На них ведь не процарапаешь номер квартиры и не подпишешь тупыми инициалами с точками, как ведро, чайник, выварку или горшок.
Я видел сам, как бесстыдно снятый с гвоздя и унесенный, синий, как море, замечательный дождевик при передаче некоему поганому типу возле самых наших ворот выпрастывал будто в тоске сухие рукава и с бумажным хрустом норовил вывернуться из скатки, как эпилептик.
Мне видится до сих пор выразительная сцена. Выразительная настолько, что я не знаю, видел ли ее на самом деле.
Купюра, перешедшая в руки красавца, разглажена, перегнута и погружена в тесный карман наимоднейших клешей. Самым бесшабашным естественным жестом. Зажатая двумя пальцами. Между средним и указательным.
На голословные обвинения, возмущенные крики и зычные отчаянные угрозы народа Евгения мирно ответствовала неудовлетворительную ерунду, не смотря в яростные глаза толпе, извергающей проклятия. Она понуро обращала свой лик в темный угол низкой загаженной кухни. Там в синей жестяной коробке обитал электросчетчик, как боженька, взирающий на растрату энергии нашей наиглупейшей жизни.
- Господи, и чего ж только на белом свете не бывает.
Она не зря молвила "на белом", ибо, вероятно, уже догадывалась своим мутным умом и о свете совсем другого колера.
- Этого на белом не быват!!! - шамкая, орала ей древняя, как рок, как экстаз наказания, Граня, вырулив на полколеса вперед, как корифейка античного хора. Она сглатывала жестоко гласные в глагольных окончаниях, как положено в южных, прожженных солнцем краях.
- Не бывает! Не бывает! Не бывает... - скандировал нестройный амфитеатр опозоренных, несколько лучше образованных дураков-соседей.
Парень стал лютовать.
До нас доползали низким дымом глухие темные слухи.
Словно жгли помойку на соседней улице.
Но вот вопрос: смывал ли он с острейшего лезвия финки засохшее пятно крови?
Где-где смывал?
А под пипкой медного крана на нашей кухне.

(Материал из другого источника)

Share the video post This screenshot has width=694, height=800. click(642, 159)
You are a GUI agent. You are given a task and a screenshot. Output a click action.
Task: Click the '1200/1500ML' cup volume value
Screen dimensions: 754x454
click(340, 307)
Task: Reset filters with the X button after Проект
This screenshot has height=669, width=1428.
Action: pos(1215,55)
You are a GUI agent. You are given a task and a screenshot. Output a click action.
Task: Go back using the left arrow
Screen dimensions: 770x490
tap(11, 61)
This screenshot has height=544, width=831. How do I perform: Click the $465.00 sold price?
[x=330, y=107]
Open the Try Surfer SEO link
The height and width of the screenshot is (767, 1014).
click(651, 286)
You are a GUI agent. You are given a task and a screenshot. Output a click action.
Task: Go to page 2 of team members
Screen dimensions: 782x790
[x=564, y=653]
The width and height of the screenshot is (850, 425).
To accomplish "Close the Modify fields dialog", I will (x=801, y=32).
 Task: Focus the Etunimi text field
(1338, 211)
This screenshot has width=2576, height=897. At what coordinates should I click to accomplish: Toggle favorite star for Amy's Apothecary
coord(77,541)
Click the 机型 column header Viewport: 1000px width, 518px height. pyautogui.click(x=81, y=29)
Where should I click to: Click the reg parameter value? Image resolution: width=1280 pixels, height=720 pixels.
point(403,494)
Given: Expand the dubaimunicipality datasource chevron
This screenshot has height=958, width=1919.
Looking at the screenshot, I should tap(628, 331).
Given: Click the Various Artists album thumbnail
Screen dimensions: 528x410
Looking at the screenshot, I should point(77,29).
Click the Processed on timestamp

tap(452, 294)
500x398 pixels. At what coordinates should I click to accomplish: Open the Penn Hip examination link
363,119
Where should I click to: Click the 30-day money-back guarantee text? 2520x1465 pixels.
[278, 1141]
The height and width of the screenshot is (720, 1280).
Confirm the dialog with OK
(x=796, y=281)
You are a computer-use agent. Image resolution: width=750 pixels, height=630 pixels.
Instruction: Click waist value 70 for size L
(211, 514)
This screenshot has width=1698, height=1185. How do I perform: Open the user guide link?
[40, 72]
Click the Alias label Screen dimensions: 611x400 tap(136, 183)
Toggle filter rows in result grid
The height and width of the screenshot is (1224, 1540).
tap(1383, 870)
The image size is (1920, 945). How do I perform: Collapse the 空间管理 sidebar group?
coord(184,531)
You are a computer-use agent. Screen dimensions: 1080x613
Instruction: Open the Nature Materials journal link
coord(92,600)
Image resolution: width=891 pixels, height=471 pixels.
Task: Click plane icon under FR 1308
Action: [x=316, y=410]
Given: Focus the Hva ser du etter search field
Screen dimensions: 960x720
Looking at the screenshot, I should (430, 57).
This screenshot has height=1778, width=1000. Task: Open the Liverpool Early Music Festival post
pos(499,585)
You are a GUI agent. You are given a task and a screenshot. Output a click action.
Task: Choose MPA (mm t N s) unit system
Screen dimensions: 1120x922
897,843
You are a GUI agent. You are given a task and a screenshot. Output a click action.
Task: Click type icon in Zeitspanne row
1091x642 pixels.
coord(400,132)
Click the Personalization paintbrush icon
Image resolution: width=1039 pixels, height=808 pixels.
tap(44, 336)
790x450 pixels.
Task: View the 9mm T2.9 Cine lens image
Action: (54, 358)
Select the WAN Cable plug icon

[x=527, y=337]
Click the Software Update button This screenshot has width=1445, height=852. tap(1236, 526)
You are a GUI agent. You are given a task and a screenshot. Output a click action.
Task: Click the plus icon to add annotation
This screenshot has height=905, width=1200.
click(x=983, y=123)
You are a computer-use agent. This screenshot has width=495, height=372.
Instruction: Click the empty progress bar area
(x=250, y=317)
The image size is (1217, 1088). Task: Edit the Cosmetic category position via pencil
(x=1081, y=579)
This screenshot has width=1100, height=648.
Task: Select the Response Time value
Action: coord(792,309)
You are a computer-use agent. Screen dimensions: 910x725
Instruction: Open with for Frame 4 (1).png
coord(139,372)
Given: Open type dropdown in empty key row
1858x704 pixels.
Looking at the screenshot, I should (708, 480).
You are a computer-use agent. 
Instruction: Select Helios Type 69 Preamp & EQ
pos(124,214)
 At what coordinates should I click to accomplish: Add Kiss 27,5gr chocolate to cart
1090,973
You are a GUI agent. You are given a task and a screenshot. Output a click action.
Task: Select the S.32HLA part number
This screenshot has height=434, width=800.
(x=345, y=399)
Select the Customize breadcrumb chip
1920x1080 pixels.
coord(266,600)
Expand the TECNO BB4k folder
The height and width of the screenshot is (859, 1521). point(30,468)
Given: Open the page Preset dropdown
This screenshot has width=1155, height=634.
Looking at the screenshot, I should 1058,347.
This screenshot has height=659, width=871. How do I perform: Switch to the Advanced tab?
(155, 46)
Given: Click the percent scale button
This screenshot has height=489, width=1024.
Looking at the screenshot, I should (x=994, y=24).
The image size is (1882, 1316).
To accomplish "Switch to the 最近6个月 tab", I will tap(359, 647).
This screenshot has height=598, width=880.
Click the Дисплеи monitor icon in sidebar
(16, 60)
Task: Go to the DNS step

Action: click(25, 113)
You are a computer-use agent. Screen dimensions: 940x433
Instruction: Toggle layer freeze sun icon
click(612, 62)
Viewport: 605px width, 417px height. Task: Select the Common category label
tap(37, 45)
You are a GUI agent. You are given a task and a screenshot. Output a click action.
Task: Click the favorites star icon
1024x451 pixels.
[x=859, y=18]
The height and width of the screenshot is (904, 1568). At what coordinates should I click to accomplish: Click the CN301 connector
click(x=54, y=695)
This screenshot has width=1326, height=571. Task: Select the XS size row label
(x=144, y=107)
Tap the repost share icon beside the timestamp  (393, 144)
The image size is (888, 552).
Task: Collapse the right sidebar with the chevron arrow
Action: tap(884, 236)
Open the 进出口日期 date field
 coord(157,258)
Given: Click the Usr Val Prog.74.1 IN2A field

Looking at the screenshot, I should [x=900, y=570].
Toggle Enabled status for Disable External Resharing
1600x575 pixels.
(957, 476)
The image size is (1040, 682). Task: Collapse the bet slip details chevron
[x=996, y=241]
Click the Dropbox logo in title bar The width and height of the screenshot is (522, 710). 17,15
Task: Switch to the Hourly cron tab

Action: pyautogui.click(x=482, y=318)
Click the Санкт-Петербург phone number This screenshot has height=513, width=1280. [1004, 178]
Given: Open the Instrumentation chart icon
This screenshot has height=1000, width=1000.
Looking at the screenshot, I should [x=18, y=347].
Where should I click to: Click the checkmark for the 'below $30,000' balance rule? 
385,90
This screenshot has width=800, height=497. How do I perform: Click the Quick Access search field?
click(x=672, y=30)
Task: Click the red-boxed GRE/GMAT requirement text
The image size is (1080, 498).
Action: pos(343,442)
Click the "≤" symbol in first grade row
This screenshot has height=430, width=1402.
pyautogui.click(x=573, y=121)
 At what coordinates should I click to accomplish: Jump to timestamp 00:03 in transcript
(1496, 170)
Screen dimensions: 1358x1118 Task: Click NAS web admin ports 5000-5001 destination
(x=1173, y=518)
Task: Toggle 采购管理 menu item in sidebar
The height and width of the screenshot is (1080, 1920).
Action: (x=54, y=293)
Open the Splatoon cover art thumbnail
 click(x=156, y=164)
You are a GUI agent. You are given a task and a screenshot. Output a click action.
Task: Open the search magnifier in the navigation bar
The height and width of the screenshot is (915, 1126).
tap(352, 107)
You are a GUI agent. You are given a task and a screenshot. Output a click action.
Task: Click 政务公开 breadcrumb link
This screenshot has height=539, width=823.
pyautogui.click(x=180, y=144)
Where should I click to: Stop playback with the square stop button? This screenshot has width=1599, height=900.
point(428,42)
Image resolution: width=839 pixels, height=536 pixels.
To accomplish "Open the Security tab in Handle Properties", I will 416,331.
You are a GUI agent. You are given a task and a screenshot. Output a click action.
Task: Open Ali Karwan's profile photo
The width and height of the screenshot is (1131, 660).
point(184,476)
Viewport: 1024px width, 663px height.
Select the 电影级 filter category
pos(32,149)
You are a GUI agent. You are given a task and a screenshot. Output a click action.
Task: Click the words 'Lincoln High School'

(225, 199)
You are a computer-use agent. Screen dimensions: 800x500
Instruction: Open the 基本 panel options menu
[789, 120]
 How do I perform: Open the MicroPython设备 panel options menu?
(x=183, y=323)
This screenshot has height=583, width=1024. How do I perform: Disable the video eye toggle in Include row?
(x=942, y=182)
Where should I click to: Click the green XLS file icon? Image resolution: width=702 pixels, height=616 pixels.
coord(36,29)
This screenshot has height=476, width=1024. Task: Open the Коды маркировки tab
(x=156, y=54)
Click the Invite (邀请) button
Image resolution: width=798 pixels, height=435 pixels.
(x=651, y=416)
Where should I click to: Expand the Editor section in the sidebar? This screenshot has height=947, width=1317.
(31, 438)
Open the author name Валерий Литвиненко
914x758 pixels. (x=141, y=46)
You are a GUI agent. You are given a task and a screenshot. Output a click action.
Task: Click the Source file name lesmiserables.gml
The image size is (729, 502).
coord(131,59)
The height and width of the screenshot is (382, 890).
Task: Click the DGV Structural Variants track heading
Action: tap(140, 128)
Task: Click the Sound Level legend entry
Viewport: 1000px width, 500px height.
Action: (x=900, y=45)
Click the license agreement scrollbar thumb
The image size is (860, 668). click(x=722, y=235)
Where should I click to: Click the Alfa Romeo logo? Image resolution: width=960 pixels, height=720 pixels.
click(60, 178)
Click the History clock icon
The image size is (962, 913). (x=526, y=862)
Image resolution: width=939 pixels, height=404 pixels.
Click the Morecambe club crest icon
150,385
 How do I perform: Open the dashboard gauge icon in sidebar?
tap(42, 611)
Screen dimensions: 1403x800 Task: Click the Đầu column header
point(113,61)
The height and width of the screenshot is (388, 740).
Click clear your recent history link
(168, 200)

Инвалидова вдова сама видела.
Чьей-чьей такой красной засохшей крови?
А безвинной жертвы, конечно.
Или вот еще один вопрос, пострашнее первого: не оттирала ли во дворе Евгения тряпицей обшлага и лацканы его битловского пиджака от липкого мозгового вещества невинно укокошенных обухом или кувалдой? Добрая мать способна ради дитятки и не на такое. Одна так все замыла-застирала-затерла, что ни-че-го так и не нашли. Ушли ни с чем.
Вообще-то вряд ли, - рассудили соседи. Не очень-то похож наш фраер-фраерок на смертоубийцу. Они-то совсем другой, уж совсем звериной породы. А этот хоть к матери иногда приходит. Носит ей то да сё.